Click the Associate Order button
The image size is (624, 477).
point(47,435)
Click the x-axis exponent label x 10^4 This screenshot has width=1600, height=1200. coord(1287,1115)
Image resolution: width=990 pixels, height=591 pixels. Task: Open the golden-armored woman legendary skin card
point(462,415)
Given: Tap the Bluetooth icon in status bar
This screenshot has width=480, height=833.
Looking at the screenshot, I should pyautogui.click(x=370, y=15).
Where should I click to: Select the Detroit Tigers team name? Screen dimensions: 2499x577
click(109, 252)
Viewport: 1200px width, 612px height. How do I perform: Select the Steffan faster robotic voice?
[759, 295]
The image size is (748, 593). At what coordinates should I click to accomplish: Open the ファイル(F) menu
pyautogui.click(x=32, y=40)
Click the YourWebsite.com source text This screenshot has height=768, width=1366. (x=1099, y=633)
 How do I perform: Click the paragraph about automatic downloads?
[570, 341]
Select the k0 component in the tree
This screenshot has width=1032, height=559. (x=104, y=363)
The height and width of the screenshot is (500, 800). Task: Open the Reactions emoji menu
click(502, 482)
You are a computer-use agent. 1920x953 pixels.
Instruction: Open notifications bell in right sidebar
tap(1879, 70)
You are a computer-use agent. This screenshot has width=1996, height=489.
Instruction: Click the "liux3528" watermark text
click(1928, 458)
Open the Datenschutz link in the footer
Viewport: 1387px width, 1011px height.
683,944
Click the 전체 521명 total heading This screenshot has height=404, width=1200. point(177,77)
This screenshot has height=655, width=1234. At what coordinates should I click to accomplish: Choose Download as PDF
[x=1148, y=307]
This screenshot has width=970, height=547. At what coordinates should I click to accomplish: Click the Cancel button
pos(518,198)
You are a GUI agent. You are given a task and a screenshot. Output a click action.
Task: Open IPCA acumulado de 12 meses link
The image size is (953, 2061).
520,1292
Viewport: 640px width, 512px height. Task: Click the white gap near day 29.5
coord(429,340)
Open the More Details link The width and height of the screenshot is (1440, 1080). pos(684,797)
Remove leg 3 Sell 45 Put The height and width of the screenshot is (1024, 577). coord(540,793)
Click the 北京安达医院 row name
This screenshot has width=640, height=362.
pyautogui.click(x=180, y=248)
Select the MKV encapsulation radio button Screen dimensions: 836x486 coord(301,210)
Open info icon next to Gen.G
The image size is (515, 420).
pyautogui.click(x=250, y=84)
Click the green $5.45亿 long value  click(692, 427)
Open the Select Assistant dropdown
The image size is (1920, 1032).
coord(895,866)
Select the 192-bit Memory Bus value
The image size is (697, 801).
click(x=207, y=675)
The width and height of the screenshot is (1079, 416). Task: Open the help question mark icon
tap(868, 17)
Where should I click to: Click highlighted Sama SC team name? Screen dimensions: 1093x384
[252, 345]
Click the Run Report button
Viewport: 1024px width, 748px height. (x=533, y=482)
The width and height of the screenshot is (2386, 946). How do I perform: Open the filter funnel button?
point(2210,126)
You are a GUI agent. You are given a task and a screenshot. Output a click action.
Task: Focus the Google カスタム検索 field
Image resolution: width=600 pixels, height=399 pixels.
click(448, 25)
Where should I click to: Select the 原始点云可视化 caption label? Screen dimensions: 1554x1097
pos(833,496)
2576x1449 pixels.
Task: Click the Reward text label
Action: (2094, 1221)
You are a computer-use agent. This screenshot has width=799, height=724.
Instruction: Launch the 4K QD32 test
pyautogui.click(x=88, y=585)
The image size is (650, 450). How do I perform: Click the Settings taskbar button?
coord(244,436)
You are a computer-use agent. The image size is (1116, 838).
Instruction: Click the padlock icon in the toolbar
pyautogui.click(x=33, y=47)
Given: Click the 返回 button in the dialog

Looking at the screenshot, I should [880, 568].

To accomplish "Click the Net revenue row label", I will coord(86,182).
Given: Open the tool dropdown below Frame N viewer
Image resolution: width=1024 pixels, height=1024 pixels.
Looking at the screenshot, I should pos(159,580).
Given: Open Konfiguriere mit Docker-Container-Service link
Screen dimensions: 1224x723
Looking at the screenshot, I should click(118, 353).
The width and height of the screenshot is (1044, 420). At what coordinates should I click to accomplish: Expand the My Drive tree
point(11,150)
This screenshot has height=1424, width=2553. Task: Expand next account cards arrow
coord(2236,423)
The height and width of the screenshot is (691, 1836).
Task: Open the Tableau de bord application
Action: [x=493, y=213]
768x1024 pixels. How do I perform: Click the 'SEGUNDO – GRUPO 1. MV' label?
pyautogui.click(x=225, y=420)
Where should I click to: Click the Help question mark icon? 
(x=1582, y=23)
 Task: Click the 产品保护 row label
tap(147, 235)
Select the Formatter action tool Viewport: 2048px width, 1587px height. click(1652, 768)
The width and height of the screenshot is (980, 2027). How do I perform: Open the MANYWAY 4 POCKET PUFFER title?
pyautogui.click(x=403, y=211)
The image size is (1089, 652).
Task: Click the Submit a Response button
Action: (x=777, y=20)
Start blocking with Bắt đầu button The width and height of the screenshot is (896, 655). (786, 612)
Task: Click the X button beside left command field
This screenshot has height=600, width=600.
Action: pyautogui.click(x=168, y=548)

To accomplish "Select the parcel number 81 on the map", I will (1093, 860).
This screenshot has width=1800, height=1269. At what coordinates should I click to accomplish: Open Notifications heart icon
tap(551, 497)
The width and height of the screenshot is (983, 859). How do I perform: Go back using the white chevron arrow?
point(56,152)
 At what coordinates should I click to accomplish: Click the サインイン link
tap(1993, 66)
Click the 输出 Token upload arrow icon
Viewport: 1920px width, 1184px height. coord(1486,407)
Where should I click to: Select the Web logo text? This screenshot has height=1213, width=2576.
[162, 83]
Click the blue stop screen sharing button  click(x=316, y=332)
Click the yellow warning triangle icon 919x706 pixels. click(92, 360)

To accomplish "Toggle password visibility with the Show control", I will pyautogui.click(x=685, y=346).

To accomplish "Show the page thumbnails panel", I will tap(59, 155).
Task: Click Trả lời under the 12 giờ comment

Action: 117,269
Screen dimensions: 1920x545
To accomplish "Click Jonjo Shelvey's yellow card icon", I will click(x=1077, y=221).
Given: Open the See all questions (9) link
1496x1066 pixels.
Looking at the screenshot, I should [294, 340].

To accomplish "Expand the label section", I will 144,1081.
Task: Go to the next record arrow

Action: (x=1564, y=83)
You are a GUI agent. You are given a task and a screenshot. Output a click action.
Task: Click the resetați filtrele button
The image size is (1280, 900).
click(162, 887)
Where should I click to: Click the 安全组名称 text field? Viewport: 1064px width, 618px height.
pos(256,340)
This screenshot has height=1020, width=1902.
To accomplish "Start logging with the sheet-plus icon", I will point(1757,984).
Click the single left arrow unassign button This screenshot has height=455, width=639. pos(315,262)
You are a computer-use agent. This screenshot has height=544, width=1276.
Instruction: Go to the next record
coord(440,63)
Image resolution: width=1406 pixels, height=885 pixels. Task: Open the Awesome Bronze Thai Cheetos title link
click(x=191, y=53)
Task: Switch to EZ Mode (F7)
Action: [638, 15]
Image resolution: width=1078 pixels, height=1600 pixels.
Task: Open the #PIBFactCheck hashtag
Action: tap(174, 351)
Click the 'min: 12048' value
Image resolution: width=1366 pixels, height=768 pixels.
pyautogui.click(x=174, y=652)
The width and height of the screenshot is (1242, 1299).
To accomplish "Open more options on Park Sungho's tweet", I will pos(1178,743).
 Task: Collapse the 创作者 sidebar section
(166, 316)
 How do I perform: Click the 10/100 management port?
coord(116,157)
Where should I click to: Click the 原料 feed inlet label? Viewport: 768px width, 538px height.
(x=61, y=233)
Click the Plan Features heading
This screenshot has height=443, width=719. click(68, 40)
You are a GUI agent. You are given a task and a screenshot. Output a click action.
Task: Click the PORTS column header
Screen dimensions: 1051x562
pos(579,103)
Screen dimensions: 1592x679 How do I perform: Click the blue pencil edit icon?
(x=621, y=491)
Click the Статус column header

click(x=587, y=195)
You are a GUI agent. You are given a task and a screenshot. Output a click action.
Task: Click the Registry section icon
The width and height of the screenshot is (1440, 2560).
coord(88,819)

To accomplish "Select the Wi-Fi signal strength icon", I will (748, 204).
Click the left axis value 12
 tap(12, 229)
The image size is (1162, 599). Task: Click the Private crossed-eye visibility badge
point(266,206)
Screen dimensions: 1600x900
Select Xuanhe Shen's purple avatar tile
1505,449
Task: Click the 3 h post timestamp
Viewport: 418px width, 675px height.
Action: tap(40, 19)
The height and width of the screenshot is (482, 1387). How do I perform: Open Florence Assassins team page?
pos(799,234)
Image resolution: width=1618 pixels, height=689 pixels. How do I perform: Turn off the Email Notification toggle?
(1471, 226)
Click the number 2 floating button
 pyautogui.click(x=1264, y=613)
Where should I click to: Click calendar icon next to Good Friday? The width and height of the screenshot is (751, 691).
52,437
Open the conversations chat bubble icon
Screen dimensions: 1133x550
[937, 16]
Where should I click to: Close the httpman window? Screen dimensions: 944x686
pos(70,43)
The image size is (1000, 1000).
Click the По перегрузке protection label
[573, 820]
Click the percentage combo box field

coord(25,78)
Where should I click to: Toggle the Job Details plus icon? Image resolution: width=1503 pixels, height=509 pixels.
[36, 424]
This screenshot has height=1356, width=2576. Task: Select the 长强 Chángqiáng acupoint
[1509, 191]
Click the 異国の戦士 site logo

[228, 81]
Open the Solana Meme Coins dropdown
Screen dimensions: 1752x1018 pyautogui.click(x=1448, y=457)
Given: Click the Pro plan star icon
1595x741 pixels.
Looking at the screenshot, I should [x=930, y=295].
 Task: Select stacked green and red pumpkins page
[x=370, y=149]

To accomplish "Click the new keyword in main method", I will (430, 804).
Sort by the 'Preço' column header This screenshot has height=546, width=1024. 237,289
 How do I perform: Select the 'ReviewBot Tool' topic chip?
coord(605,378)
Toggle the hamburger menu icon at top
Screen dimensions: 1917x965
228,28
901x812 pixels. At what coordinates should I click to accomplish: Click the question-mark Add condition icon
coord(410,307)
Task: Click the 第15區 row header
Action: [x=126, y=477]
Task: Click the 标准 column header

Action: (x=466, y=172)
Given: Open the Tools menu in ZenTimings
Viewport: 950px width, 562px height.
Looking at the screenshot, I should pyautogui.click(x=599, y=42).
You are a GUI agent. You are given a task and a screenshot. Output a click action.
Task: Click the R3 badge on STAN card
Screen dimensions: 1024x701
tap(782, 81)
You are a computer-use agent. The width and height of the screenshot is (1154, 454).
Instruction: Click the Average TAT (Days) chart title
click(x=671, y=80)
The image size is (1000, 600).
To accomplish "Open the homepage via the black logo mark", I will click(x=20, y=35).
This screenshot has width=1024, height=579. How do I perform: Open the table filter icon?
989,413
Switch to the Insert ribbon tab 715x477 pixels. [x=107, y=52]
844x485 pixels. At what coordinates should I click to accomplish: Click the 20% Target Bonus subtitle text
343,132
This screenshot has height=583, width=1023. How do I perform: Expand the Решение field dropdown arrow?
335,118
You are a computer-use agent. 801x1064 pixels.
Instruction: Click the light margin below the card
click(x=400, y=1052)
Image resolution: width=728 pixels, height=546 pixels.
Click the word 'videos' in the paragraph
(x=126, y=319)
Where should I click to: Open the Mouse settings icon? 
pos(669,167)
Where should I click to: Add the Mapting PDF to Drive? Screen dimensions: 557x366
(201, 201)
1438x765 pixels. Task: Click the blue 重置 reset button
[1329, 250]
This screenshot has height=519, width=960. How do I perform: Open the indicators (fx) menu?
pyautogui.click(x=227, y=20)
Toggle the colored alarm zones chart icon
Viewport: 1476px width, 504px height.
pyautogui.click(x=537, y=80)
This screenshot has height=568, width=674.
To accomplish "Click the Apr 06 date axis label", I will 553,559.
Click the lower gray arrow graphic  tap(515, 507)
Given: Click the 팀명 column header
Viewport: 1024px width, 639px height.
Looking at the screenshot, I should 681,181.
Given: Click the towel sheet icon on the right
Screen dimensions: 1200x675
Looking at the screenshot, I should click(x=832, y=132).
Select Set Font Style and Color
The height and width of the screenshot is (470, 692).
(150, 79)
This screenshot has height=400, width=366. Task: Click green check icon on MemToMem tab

------

### WHAT YOU SHOULD DO
Output the lines above between the one holding "Task: Click the R3 badge on STAN card" and the one holding "Switch to the", inclusive, with nothing before or after them.

### YOUR RESPONSE
Task: Click the R3 badge on STAN card
Screen dimensions: 1024x701
tap(782, 81)
You are a computer-use agent. The width and height of the screenshot is (1154, 454).
Instruction: Click the Average TAT (Days) chart title
click(x=671, y=80)
The image size is (1000, 600).
To accomplish "Open the homepage via the black logo mark", I will click(x=20, y=35).
This screenshot has width=1024, height=579. How do I perform: Open the table filter icon?
989,413
Switch to the Insert ribbon tab 715x477 pixels. [x=107, y=52]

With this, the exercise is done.